Hundreds of medical professionals have told Health Secretary Sajid Javid they oppose plans for a new law on assisted dying and will refuse to help people take their own lives.

An open letter with 1,689 signatories, including current and retired doctors, nurses, pharmacists and medical students, said “the shift from preserving life to taking life is enormous and should not be minimised”.

The Assisted Dying Bill, which would allow terminally ill adults to legally seek assistance to end their lives, will have its second reading in the House of Lords on Friday.

If passed, it will enable adults who are of sound mind and have six months or less to live to be provided with life-ending medication with the approval of two doctors and a High Court judge.

Campaigners say it will give people with terminal illnesses greater choice and control over how and when they die, with safeguards in place to protect them and their loved ones.

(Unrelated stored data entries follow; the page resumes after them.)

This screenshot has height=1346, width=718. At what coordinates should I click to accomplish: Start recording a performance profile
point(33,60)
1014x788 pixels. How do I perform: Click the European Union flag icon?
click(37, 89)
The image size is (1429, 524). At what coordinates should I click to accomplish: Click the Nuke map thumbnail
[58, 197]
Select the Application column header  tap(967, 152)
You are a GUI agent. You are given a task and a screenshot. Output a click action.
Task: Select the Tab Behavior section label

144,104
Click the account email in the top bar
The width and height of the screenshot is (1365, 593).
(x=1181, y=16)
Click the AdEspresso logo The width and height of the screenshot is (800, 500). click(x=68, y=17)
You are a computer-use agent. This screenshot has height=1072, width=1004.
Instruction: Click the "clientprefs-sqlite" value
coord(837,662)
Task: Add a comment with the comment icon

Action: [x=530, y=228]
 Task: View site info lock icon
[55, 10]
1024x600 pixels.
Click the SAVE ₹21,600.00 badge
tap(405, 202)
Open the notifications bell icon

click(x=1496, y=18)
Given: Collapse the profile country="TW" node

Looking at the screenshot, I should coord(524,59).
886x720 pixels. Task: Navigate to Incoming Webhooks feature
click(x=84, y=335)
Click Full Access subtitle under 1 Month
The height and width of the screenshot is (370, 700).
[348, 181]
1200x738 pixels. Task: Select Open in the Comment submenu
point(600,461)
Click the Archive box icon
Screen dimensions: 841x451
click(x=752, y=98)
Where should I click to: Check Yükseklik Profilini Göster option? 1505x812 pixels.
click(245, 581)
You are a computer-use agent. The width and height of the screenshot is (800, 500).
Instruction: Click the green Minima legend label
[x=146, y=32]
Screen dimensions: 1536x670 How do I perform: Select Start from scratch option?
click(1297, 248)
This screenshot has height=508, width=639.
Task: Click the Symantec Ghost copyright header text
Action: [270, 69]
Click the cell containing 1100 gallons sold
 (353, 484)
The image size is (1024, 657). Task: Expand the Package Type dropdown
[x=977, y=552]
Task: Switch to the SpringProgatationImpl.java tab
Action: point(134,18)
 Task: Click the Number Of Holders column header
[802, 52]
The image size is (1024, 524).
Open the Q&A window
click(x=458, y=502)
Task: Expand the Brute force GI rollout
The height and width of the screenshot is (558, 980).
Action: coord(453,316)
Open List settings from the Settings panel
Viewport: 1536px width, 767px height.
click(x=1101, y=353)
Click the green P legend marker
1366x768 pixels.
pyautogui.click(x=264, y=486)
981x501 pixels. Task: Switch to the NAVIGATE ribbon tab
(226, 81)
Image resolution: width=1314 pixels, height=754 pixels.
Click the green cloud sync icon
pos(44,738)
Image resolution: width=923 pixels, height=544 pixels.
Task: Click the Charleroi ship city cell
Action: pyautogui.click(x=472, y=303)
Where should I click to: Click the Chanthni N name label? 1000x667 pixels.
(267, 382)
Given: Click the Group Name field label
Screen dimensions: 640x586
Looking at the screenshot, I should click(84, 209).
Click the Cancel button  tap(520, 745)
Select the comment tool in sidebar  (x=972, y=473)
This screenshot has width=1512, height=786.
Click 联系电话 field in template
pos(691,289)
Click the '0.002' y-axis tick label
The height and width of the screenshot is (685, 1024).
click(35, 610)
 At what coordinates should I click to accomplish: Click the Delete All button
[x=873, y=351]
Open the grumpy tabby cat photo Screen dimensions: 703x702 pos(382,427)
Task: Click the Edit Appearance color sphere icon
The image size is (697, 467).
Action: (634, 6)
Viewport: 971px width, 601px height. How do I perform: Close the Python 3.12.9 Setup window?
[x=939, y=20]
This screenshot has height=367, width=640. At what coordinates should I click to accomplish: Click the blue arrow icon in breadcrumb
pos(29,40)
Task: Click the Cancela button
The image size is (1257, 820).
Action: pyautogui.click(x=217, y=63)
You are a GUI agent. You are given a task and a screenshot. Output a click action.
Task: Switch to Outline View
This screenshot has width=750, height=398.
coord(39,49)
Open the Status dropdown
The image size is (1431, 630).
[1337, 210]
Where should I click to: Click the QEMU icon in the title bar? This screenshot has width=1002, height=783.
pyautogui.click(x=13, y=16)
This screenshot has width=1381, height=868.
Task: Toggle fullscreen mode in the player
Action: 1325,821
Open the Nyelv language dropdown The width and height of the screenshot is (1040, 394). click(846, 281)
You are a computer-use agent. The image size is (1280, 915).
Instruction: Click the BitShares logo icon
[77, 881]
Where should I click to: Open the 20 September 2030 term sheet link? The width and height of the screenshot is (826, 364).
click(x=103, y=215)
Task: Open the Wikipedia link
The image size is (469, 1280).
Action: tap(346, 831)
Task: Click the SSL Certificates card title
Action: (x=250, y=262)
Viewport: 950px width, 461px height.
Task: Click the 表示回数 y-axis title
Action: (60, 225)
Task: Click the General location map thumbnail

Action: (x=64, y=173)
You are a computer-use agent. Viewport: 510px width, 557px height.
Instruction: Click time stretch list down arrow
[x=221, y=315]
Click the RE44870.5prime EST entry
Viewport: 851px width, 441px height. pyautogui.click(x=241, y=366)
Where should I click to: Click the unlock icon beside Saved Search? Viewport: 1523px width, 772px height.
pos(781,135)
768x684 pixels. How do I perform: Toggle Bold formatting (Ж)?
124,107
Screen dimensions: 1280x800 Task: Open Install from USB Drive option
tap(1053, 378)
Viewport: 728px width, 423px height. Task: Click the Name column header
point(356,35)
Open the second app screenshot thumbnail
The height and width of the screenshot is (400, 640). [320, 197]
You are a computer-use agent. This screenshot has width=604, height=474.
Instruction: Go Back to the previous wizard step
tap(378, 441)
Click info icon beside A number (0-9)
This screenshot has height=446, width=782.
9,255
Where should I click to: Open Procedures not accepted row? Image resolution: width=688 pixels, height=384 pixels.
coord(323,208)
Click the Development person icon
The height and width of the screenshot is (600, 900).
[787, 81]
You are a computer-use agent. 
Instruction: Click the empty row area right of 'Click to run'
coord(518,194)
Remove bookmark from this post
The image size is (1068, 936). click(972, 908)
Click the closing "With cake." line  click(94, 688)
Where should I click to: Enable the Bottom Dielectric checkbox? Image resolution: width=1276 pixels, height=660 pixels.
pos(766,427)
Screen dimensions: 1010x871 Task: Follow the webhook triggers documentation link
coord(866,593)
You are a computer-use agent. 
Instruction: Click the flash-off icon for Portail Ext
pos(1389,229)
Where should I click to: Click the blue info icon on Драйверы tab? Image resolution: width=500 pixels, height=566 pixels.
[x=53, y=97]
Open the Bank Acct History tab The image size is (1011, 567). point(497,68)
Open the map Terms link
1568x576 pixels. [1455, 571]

Opponents say it will put pressure on people to end their lives and that current laws protect the vulnerable.

The letter reads: “The prohibition of killing is the safeguard. The current law is the protection for the vulnerable.

“Any change would threaten society’s ability to safeguard vulnerable patients from abuse, it would undermine the trust the public places in physicians, and it would send a clear message to our frail, elderly and disabled patients about the value that society places on them as people.”

The signatories conclude: “We would not take patients’ lives – even if they asked us to – but for the sake of us all, and for future generations, we ask that the law remains unchanged.”

It came as three faith leaders expressed their “profound disquiet” over the Bill.

Archbishop of Canterbury Justin Welby, Roman Catholic Cardinal Vincent Nichols and Chief Rabbi Ephraim Mirvis have written to Mr Javid warning him of “the ‘real-life’ practical inadequacies of the proposed safeguards”.

They note that, while the Bill seeks to alleviate suffering, they disagree on the “means advanced to address this very real concern”.

They wrote: “In contrast to the proposals in this Bill, we continue to call for measures to make high-quality palliative care available to all at the end of their lives.

“We believe that the aim of a compassionate society should be assisted living rather than an acceptance of assisted suicide.”

The campaign group Dignity In Dying said assisted dying is an issue “whose time has come”, and claimed the majority of public support a law change.

A survey last year by the British Medical Association found that 50% of doctors believe that there should be a change in the law to permit doctors to prescribe life-ending drugs, with 39% opposed and 11% undecided.

Members of the doctors’ union voted last month to adopt a neutral stance on assisted dying.

Tom Davies, Dignity in Dying’s director of campaigns and communications, said: “Under Baroness Meacher’s Assisted Dying Bill, doctors who oppose assisted dying will be under no obligation to participate, but they should not stand in the way of giving dying people choice over their deaths.

“The most important voices in this debate are the terminally ill people who, under the UK’s outdated ban on assisted dying, are denied choice the safe, legal choices they want, forced instead to suffer against their wishes, travel to Switzerland as 50 Britons do every year, or take their own lives at home.”

The Ministry of Justice said any law change “in an area of such sensitivity and importance” is for MPs rather than Government to decide.